Qu’est-ce que la biodynamie ?
La biodynamie ne se limite pas au vin, c’est un mode d’agriculture théorisé par Rudolf Steiner, un philosophe autrichien, dans son Cours aux Agriculteurs. Son principe de base est que l’Homme évolue dans un écosystème vivant, la Terre, et n’en est pas au centre. La biodynamie se divise en trois temps bien distincts qui s’ajoutent à la logique agronomique classique (travail des sols, rotation de cultures…) : penser la structure agricole comme un organisme autonome, utiliser les préparations biodynamiques et tenir compte des rythmes cosmiques.

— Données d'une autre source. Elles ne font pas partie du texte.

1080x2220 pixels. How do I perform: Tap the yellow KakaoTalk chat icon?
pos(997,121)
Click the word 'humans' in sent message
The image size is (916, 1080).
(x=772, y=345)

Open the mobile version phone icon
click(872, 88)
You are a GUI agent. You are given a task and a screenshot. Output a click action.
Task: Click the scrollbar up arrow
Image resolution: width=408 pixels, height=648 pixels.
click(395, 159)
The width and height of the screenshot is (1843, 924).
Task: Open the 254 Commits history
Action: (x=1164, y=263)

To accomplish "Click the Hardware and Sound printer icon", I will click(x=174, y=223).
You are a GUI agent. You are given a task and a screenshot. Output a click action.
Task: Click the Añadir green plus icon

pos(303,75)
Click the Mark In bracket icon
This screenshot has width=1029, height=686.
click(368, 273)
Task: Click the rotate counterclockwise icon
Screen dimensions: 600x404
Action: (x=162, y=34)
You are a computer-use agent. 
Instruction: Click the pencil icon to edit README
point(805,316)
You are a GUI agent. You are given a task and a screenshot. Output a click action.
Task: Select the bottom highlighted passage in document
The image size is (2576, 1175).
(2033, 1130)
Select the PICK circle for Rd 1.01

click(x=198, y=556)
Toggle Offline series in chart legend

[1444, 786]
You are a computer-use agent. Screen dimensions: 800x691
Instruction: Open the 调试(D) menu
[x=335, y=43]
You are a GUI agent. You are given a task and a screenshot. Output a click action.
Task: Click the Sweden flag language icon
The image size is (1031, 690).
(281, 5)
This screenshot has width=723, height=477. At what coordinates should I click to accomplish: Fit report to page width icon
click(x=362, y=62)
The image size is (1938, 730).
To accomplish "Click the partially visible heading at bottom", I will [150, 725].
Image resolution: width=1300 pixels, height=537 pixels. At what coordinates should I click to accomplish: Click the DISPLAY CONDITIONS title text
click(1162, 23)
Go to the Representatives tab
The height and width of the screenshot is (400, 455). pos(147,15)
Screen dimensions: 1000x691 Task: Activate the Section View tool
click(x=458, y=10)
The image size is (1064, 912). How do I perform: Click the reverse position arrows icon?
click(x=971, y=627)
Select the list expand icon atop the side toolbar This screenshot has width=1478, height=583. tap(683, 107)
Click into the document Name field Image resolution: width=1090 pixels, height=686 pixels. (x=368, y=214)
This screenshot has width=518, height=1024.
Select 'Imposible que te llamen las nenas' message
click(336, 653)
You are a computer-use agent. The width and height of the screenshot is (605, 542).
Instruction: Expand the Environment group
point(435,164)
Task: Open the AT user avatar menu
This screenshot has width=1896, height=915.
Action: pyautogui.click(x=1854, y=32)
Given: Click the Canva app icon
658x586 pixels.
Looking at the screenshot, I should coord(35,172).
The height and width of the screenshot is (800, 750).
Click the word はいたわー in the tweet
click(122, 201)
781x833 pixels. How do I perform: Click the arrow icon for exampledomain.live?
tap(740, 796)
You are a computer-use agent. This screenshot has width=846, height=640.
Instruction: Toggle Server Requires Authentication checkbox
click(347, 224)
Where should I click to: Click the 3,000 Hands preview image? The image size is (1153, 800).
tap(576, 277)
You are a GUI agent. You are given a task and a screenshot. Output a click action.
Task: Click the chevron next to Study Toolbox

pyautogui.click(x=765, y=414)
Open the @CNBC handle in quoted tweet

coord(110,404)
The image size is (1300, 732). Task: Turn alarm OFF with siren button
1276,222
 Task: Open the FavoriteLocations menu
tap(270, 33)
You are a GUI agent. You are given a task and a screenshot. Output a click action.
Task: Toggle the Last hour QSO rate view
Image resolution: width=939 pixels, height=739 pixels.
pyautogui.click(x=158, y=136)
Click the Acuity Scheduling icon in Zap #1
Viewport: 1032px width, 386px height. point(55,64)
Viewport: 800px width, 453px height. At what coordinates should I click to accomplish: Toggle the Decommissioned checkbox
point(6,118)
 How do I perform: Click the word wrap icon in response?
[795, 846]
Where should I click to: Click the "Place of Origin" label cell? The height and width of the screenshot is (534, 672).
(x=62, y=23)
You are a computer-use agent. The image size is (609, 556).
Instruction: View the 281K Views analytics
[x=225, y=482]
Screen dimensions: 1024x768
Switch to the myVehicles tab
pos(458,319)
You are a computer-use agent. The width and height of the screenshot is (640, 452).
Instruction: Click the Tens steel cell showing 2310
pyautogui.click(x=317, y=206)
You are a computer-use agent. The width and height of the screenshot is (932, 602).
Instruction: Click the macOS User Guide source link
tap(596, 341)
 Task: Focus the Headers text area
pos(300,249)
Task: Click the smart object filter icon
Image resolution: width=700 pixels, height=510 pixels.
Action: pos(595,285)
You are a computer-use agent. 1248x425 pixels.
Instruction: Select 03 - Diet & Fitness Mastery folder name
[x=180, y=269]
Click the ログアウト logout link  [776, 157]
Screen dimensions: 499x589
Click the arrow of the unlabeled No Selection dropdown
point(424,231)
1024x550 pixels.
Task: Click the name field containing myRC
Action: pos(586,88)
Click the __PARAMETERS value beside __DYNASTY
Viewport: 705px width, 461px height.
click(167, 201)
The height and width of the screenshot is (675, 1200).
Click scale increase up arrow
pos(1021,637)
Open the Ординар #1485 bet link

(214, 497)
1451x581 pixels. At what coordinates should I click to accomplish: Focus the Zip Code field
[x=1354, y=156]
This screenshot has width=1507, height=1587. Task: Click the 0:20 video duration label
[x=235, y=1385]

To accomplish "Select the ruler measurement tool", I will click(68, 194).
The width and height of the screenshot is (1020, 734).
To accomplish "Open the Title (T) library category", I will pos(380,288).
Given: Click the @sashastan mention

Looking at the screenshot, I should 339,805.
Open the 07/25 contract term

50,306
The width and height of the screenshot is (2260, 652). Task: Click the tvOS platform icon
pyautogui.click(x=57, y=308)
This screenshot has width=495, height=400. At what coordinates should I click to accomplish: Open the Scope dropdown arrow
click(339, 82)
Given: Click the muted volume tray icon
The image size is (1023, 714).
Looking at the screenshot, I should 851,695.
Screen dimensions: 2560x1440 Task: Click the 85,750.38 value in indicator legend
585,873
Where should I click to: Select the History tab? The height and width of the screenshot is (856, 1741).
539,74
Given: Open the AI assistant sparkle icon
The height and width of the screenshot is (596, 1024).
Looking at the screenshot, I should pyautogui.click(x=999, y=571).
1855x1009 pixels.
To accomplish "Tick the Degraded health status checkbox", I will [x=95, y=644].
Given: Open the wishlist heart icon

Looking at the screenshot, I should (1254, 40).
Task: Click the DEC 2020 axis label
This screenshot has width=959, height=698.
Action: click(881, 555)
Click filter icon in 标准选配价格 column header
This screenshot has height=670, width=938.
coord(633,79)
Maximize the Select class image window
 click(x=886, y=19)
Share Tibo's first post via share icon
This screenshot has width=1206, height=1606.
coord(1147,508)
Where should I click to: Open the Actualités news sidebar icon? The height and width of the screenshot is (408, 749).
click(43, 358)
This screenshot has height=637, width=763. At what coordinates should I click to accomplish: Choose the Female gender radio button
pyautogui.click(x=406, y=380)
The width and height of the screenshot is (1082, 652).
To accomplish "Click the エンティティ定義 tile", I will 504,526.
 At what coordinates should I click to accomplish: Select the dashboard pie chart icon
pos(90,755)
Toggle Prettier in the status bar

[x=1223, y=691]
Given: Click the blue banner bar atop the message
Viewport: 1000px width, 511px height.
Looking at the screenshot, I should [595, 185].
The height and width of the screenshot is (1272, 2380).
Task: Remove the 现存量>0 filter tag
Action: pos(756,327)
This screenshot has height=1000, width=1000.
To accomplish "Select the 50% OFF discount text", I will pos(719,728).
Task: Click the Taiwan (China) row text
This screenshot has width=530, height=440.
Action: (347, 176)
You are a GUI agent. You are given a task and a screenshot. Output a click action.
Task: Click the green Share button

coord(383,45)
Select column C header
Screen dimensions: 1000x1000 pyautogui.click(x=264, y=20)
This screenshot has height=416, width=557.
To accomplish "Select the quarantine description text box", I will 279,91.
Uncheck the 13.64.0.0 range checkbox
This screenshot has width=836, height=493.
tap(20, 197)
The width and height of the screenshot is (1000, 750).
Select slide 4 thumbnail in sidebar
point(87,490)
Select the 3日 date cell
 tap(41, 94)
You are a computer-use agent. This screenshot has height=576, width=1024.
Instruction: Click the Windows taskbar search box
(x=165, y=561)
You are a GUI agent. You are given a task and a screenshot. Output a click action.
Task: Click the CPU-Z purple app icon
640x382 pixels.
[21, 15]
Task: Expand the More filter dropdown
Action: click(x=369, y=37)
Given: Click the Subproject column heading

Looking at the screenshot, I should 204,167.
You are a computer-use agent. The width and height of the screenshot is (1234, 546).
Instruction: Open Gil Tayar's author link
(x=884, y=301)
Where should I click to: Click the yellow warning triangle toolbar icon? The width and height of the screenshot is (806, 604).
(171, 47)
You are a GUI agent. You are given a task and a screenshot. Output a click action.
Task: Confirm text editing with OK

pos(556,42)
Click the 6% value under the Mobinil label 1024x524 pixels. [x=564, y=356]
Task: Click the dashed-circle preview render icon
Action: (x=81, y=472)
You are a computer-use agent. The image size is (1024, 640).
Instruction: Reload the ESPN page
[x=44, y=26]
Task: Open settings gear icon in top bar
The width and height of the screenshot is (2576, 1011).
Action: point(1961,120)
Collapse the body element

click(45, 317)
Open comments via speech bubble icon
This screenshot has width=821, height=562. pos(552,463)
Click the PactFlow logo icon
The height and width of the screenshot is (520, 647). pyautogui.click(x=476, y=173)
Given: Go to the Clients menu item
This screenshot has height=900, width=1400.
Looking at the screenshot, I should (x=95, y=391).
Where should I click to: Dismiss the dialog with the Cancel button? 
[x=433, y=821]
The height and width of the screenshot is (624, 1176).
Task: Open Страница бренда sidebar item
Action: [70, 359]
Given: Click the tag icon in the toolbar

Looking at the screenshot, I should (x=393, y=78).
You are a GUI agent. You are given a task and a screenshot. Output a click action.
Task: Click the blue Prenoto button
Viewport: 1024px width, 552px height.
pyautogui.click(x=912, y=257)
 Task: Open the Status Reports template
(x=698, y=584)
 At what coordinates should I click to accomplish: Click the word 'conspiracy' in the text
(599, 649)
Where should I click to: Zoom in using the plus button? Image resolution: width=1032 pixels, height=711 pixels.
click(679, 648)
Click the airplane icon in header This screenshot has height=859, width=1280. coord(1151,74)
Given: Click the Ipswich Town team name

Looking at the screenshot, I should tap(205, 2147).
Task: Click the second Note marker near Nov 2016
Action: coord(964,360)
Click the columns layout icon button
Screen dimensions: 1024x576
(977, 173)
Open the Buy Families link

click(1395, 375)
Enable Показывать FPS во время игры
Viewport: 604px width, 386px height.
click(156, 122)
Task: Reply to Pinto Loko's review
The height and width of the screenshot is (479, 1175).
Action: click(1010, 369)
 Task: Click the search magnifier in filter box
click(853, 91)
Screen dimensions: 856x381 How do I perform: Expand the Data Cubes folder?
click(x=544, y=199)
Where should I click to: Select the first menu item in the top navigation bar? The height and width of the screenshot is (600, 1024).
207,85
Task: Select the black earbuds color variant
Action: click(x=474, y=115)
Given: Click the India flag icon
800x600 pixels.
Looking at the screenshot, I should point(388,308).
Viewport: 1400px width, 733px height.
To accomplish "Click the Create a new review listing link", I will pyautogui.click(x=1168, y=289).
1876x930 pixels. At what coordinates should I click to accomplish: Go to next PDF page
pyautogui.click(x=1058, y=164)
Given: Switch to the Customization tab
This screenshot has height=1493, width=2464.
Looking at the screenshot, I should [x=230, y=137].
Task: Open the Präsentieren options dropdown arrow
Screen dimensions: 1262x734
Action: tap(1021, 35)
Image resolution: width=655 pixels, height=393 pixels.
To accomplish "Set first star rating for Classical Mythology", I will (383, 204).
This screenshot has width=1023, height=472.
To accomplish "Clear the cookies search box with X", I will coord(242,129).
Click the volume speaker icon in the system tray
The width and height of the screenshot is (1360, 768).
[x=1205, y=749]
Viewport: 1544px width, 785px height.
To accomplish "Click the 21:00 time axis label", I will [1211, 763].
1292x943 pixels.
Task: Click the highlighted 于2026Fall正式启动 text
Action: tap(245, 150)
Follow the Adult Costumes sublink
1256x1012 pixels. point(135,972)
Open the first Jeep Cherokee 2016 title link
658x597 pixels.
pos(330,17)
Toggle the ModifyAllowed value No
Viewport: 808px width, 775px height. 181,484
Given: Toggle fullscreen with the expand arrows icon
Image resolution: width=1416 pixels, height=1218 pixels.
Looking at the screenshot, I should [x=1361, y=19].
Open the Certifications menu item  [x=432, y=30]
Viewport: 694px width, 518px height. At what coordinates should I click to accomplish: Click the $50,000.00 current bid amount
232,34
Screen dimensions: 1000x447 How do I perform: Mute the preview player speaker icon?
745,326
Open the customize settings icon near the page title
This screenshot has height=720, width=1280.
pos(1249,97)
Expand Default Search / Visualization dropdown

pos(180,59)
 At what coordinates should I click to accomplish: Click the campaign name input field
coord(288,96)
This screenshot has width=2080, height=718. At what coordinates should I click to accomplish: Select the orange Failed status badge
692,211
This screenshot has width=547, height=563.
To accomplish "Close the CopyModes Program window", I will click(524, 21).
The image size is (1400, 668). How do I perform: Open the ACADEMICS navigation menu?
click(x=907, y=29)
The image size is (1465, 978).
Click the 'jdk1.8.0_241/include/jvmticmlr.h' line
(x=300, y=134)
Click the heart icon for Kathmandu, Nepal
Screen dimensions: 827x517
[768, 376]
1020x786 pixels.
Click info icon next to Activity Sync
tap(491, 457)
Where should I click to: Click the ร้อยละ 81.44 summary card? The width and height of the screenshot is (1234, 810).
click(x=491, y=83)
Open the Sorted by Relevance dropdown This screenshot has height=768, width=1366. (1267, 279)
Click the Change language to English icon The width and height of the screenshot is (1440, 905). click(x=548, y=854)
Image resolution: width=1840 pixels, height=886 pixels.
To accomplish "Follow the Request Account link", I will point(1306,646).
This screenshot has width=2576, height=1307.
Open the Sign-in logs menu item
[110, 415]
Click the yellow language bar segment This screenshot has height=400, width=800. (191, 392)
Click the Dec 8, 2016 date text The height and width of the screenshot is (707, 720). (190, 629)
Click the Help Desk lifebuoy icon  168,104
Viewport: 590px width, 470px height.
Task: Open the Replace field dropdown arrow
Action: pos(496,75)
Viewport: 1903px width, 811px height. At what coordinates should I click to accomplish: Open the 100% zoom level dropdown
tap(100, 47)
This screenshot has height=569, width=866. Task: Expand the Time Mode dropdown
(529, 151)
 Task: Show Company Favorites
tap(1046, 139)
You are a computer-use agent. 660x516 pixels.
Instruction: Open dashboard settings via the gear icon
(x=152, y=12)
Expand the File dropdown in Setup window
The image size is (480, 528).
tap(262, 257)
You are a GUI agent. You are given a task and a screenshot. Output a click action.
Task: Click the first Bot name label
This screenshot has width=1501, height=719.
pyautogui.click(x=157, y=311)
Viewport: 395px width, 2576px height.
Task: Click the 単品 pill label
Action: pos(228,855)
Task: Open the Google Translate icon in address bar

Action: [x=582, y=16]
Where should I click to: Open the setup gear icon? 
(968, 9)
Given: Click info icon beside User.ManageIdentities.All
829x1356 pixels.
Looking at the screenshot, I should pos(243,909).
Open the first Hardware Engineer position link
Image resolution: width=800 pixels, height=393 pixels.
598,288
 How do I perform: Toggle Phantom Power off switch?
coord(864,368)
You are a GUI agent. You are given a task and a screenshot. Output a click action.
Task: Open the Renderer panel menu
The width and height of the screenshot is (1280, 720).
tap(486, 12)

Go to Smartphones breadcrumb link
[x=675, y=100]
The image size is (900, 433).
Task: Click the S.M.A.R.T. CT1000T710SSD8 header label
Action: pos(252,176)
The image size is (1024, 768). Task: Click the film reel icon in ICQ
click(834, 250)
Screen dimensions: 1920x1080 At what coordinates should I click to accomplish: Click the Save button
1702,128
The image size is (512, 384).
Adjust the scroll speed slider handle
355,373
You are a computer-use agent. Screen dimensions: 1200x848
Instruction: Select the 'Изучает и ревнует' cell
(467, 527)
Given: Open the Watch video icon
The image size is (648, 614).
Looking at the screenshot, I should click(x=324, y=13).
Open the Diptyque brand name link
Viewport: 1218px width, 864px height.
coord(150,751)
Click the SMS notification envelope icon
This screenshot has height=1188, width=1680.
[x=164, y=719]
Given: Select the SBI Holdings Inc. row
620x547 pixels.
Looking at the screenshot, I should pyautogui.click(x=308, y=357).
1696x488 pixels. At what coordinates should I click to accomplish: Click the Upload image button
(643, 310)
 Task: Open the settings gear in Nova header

Les préparations biodynamiques servent de substituts aux produits phytosanitaires traditionnellement utilisés. Parmi leurs composants, on retrouve la bouse de vache, le quartz, le silice, l’achillée millefeuille ou encore le compost de bouse. Certaines sont préparées en tisanes et épandues dans les vignes, d’autres sont fourrées dans des cornes de vaches puis enterrées dans les vignes. Leur rôle serait de renforcer le système immunitaire de la vigne. Et, bien que l’on n’ait pas de preuves scientifiques, l’expérience semble confirmer les vertus des préparations biodynamiques.
Le respect des cycles cosmiques correspond quant à lui à fonder toute action sur la vigne ou sur le vin sur le calendrier des astres, au premier rang desquels, la lune. Le calendrier lunaire distingue quatre types de jours : racine, feuille, fleur et fruit. On plante alors les vignes en jour racine, on taille en jour feuille et on vendange en jour fruit. Cela aurait pour impact de créer une réelle harmonie entre le vin et l’écosystème. De même, un vin biodynamique ne se déguste pas en jour racine.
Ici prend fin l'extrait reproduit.